Pixel coordinate grounding data
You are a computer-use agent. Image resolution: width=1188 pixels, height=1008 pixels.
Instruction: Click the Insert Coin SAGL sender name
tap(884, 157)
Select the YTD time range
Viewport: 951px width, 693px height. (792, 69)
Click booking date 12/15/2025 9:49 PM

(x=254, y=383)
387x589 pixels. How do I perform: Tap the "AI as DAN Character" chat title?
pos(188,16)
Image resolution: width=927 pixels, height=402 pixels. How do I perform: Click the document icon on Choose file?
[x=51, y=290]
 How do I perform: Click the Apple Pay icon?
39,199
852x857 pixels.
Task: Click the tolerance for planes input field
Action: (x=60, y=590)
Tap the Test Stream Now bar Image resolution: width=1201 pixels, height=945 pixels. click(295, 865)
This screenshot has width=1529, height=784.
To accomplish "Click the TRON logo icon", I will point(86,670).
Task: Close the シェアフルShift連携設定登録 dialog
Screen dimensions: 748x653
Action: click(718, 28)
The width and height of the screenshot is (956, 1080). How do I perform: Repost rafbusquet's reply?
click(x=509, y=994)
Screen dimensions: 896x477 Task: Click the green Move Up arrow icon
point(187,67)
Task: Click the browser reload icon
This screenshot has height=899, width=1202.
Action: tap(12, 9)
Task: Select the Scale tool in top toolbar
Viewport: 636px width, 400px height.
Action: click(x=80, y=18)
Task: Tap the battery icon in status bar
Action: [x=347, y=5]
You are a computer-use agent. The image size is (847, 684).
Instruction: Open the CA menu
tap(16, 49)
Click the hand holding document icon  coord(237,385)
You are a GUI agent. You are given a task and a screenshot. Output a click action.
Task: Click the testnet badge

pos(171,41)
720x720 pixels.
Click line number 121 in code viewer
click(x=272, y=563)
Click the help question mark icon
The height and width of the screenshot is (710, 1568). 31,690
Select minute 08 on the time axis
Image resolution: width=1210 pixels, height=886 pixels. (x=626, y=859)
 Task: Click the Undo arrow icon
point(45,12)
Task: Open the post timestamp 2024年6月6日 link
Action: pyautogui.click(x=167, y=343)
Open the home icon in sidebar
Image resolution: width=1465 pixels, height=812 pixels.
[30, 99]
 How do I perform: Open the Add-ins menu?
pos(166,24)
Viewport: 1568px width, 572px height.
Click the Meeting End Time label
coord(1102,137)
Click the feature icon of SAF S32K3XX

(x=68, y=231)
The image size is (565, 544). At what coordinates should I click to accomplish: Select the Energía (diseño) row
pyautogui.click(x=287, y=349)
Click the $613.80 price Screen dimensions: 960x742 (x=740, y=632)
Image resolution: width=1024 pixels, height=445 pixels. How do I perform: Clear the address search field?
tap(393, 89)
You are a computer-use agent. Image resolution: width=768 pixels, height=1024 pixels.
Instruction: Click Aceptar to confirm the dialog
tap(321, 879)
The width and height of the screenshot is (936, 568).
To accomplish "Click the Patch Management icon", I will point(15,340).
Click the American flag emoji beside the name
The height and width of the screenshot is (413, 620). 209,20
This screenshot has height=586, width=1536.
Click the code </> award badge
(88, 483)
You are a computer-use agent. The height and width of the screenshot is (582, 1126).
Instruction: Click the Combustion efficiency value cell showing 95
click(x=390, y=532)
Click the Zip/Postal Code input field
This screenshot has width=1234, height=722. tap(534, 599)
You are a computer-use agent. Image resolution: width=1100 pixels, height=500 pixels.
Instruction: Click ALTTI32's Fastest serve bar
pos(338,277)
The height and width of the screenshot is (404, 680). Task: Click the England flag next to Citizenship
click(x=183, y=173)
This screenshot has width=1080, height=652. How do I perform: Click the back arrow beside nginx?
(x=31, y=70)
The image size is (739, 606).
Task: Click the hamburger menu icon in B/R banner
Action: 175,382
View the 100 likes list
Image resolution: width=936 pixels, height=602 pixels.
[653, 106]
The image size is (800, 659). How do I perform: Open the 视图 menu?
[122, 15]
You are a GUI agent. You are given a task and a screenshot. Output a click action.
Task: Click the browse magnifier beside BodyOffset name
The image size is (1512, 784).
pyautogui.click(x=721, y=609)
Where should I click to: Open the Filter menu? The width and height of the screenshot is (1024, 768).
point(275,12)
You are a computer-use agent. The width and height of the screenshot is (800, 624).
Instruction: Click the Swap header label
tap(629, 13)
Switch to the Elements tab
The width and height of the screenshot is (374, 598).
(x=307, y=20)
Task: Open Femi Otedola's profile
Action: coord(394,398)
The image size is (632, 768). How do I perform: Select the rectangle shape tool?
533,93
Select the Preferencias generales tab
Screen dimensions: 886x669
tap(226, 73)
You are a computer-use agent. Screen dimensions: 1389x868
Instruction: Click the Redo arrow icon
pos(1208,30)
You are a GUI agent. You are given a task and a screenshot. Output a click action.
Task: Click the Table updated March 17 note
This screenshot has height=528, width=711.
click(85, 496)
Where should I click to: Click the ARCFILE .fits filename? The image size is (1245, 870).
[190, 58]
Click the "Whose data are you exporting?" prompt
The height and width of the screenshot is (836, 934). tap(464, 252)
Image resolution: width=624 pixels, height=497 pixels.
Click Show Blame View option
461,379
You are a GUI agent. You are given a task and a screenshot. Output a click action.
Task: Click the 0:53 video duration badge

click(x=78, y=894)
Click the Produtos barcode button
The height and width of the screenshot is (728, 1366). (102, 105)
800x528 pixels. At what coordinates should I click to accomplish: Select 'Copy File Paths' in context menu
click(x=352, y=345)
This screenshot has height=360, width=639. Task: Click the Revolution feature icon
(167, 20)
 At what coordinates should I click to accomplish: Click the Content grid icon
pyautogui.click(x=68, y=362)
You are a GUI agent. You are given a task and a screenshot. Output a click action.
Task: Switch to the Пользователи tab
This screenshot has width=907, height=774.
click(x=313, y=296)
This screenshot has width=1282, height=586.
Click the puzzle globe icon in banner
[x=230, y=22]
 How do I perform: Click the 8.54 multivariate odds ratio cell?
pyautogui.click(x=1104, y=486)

- _Goal of the exercise_
The entire set of records should be returned exactly.

- _Result of the task_
You are a computer-use agent. Image resolution: width=1188 pixels, height=1008 pixels.
Instruction: Click the Insert Coin SAGL sender name
tap(884, 157)
Select the YTD time range
Viewport: 951px width, 693px height. (792, 69)
Click booking date 12/15/2025 9:49 PM

(x=254, y=383)
387x589 pixels. How do I perform: Tap the "AI as DAN Character" chat title?
pos(188,16)
Image resolution: width=927 pixels, height=402 pixels. How do I perform: Click the document icon on Choose file?
[x=51, y=290]
 How do I perform: Click the Apple Pay icon?
39,199
852x857 pixels.
Task: Click the tolerance for planes input field
Action: (x=60, y=590)
Tap the Test Stream Now bar Image resolution: width=1201 pixels, height=945 pixels. click(295, 865)
This screenshot has width=1529, height=784.
To accomplish "Click the TRON logo icon", I will point(86,670).
Task: Close the シェアフルShift連携設定登録 dialog
Screen dimensions: 748x653
Action: click(718, 28)
The width and height of the screenshot is (956, 1080). How do I perform: Repost rafbusquet's reply?
click(x=509, y=994)
Screen dimensions: 896x477 Task: Click the green Move Up arrow icon
point(187,67)
Task: Click the browser reload icon
This screenshot has height=899, width=1202.
Action: tap(12, 9)
Task: Select the Scale tool in top toolbar
Viewport: 636px width, 400px height.
Action: click(x=80, y=18)
Task: Tap the battery icon in status bar
Action: [x=347, y=5]
You are a computer-use agent. The image size is (847, 684).
Instruction: Open the CA menu
tap(16, 49)
Click the hand holding document icon  coord(237,385)
You are a GUI agent. You are given a task and a screenshot. Output a click action.
Task: Click the testnet badge

pos(171,41)
720x720 pixels.
Click line number 121 in code viewer
click(x=272, y=563)
Click the help question mark icon
The height and width of the screenshot is (710, 1568). 31,690
Select minute 08 on the time axis
Image resolution: width=1210 pixels, height=886 pixels. (x=626, y=859)
 Task: Click the Undo arrow icon
point(45,12)
Task: Open the post timestamp 2024年6月6日 link
Action: pyautogui.click(x=167, y=343)
Open the home icon in sidebar
Image resolution: width=1465 pixels, height=812 pixels.
[30, 99]
 How do I perform: Open the Add-ins menu?
pos(166,24)
Viewport: 1568px width, 572px height.
Click the Meeting End Time label
coord(1102,137)
Click the feature icon of SAF S32K3XX

(x=68, y=231)
The image size is (565, 544). At what coordinates should I click to accomplish: Select the Energía (diseño) row
pyautogui.click(x=287, y=349)
Click the $613.80 price Screen dimensions: 960x742 (x=740, y=632)
Image resolution: width=1024 pixels, height=445 pixels. How do I perform: Clear the address search field?
tap(393, 89)
You are a computer-use agent. Image resolution: width=768 pixels, height=1024 pixels.
Instruction: Click Aceptar to confirm the dialog
tap(321, 879)
The width and height of the screenshot is (936, 568).
To accomplish "Click the Patch Management icon", I will point(15,340).
Click the American flag emoji beside the name
The height and width of the screenshot is (413, 620). 209,20
This screenshot has height=586, width=1536.
Click the code </> award badge
(88, 483)
You are a computer-use agent. The height and width of the screenshot is (582, 1126).
Instruction: Click the Combustion efficiency value cell showing 95
click(x=390, y=532)
Click the Zip/Postal Code input field
This screenshot has width=1234, height=722. tap(534, 599)
You are a computer-use agent. Image resolution: width=1100 pixels, height=500 pixels.
Instruction: Click ALTTI32's Fastest serve bar
pos(338,277)
The height and width of the screenshot is (404, 680). Task: Click the England flag next to Citizenship
click(x=183, y=173)
This screenshot has width=1080, height=652. How do I perform: Click the back arrow beside nginx?
(x=31, y=70)
The image size is (739, 606).
Task: Click the hamburger menu icon in B/R banner
Action: 175,382
View the 100 likes list
Image resolution: width=936 pixels, height=602 pixels.
[653, 106]
The image size is (800, 659). How do I perform: Open the 视图 menu?
[122, 15]
You are a GUI agent. You are given a task and a screenshot. Output a click action.
Task: Click the browse magnifier beside BodyOffset name
The image size is (1512, 784).
pyautogui.click(x=721, y=609)
Where should I click to: Open the Filter menu? The width and height of the screenshot is (1024, 768).
point(275,12)
You are a computer-use agent. The width and height of the screenshot is (800, 624).
Instruction: Click the Swap header label
tap(629, 13)
Switch to the Elements tab
The width and height of the screenshot is (374, 598).
(x=307, y=20)
Task: Open Femi Otedola's profile
Action: coord(394,398)
The image size is (632, 768). How do I perform: Select the rectangle shape tool?
533,93
Select the Preferencias generales tab
Screen dimensions: 886x669
tap(226, 73)
You are a computer-use agent. Screen dimensions: 1389x868
Instruction: Click the Redo arrow icon
pos(1208,30)
You are a GUI agent. You are given a task and a screenshot. Output a click action.
Task: Click the Table updated March 17 note
This screenshot has height=528, width=711.
click(85, 496)
Where should I click to: Click the ARCFILE .fits filename? The image size is (1245, 870).
[190, 58]
Click the "Whose data are you exporting?" prompt
The height and width of the screenshot is (836, 934). tap(464, 252)
Image resolution: width=624 pixels, height=497 pixels.
Click Show Blame View option
461,379
You are a GUI agent. You are given a task and a screenshot. Output a click action.
Task: Click the 0:53 video duration badge

click(x=78, y=894)
Click the Produtos barcode button
The height and width of the screenshot is (728, 1366). (102, 105)
800x528 pixels. At what coordinates should I click to accomplish: Select 'Copy File Paths' in context menu
click(x=352, y=345)
This screenshot has height=360, width=639. Task: Click the Revolution feature icon
(167, 20)
 At what coordinates should I click to accomplish: Click the Content grid icon
pyautogui.click(x=68, y=362)
You are a GUI agent. You are given a task and a screenshot. Output a click action.
Task: Switch to the Пользователи tab
This screenshot has width=907, height=774.
click(x=313, y=296)
This screenshot has width=1282, height=586.
Click the puzzle globe icon in banner
[x=230, y=22]
 How do I perform: Click the 8.54 multivariate odds ratio cell?
pyautogui.click(x=1104, y=486)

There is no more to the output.